Thank God for Baroness Warsi - a Muslim with the courage to defend our Christian nation

It’s St. Valentine’s Day and I think I’m falling in love with Baroness Warsi. Okay, I haven’t sent her roses, nor yet wandered listlessly into the woods and carved Sayeeda in an old oak. But she is developing a very becoming capacity for speaking beautifully about religion.

The co-chairman of the Conservative Party is leading an unprecedented Government delegation to Rome for an audience with Pope Benedict XVI and will today deliver a speech at the Pontifical Ecclesiastical Academy (why don’t we have think-tanks like that?) in which she will warn of the dangers to Europe of ‘militant secularisation’.

Perhaps, the most welcome part of what she has to say, as a Government minister and writing in today’s Daily Telegraph, speaks of ‘nations not denying their religious heritages. If you take this thought to its conclusion then the idea you’re left with is this: Europe needs to become more confident in its Christianity.’

At a time when the saying of prayers has been banned, for the first time in centuries, from the opening proceedings of a local town council in England, Warsi steps up to the plate and says ‘I will be arguing for Europe to become more confident and more comfortable in its Christianity.’

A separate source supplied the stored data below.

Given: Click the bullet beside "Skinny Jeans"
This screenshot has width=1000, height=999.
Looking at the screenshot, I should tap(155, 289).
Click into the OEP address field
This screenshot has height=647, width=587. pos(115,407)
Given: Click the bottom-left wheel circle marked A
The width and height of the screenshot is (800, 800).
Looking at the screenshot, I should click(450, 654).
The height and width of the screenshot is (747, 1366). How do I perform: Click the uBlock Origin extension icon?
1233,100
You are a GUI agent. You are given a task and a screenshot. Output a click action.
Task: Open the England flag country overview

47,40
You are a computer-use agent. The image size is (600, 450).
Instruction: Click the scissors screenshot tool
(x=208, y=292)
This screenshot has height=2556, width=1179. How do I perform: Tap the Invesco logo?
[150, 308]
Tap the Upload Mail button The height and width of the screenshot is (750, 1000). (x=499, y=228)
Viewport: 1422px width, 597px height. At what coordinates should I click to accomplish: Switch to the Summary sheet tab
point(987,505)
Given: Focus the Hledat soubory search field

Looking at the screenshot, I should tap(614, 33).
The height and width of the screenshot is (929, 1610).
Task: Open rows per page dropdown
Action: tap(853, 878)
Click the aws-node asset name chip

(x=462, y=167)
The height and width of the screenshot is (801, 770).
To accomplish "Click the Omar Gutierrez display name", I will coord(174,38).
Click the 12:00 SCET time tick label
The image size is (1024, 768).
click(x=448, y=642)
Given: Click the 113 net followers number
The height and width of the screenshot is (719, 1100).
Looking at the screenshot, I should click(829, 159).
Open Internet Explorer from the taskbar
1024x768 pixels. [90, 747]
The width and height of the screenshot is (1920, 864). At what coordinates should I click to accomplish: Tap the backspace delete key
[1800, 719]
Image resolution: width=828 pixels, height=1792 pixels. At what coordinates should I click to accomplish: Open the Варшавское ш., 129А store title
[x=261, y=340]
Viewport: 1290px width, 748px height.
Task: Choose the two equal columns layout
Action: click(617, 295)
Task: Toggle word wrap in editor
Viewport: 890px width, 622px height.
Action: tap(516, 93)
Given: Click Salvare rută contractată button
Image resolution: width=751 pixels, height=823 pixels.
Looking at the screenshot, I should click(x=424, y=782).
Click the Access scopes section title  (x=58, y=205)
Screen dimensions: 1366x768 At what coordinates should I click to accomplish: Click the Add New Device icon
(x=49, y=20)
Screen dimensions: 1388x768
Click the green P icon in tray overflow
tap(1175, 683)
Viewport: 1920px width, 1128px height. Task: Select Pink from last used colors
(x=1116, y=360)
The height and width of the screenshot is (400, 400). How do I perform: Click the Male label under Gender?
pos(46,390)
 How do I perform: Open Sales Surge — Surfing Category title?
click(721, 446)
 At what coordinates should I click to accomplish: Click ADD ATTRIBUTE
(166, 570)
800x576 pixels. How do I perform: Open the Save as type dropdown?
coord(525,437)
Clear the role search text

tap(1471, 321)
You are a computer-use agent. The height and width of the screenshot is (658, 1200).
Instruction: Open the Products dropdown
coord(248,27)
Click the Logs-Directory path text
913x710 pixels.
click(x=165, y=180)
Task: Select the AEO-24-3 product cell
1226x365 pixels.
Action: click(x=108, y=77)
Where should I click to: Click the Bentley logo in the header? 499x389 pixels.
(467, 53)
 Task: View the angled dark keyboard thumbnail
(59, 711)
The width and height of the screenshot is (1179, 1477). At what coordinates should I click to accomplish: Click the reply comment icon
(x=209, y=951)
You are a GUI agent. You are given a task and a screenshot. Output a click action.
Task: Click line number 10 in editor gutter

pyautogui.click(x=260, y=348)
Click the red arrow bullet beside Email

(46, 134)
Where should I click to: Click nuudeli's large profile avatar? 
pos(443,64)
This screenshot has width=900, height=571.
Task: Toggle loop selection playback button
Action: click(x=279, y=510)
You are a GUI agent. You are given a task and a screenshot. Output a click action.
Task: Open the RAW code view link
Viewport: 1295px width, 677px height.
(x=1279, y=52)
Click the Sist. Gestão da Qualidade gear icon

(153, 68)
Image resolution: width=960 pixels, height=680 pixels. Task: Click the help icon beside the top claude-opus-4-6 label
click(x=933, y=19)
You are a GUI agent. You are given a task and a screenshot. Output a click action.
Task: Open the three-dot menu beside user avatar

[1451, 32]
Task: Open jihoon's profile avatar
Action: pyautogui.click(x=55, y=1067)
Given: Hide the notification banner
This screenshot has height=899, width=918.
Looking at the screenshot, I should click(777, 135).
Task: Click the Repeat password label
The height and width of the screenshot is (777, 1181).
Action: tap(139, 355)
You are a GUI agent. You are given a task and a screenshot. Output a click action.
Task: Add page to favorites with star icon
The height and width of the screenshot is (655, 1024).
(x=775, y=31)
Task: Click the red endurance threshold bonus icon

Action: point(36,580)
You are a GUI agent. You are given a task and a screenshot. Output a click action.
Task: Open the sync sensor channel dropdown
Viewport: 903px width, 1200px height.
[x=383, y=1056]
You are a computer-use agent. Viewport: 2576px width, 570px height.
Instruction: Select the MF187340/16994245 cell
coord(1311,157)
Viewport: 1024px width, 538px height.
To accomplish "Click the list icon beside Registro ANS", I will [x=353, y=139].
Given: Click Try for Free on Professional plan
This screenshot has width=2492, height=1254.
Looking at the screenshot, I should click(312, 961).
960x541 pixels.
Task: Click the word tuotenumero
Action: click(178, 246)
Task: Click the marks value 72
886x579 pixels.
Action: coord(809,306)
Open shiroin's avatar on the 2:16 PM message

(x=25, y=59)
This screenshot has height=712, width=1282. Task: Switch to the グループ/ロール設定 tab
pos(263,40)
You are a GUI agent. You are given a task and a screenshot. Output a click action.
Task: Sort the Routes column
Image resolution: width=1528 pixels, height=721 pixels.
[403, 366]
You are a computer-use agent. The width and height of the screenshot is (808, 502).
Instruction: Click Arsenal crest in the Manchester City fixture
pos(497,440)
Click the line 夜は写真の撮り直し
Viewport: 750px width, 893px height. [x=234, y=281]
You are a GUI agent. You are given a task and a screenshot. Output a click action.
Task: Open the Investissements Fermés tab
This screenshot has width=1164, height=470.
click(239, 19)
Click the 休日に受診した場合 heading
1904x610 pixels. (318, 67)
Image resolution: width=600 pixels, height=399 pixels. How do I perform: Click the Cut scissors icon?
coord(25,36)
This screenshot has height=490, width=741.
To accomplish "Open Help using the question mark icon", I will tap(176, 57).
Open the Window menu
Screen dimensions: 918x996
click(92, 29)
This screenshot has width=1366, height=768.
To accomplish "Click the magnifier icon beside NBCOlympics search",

This is not the first time that the good Baroness has said what we feared had become unsayable on the subject of religion. About a year ago, she declared that Islamophobia had ‘passed the dinner-party test’ in Europe. And she was right: There was a creeping, social assumption that all Muslims were potential terrorists and a growing and dark sense that this was the new equivalent of the casual and ugly anti-semitism in Britain before the Second World War.

In the event, alarmist commentators who declared that we were headed for a civil conflagration sparked by the threat of Islamism were proved spectacularly wrong when the riots of last summer had precisely nothing to do with a clash of faiths or cultures - in fact, the only public voice of Islam to be heard was that of a Muslim father, tragically bereaved in the Birmingham riots and heroically calling for an end to the violence.

Warsi was right then and she’s right now. Britain and the rest of Europe need to stand up for our Christian heritage. It’s in our national DNA, the way we conduct our national and local government, in our policies for education and health and in our social structures. It makes us who we are.

The trouble with this observation is that it all too often leads to reactionary extremes. We should not, we are told, embrace any modern attitudes but return to ‘traditional’ Christian ways of behaving. What, like the crusades and burning people at the stake?

No, as the Holy Father Baroness Warsi and her delegation are visiting knows only too well, we fought a Reformation to explore what the nature of the Christian faith means in the changing world in which we live.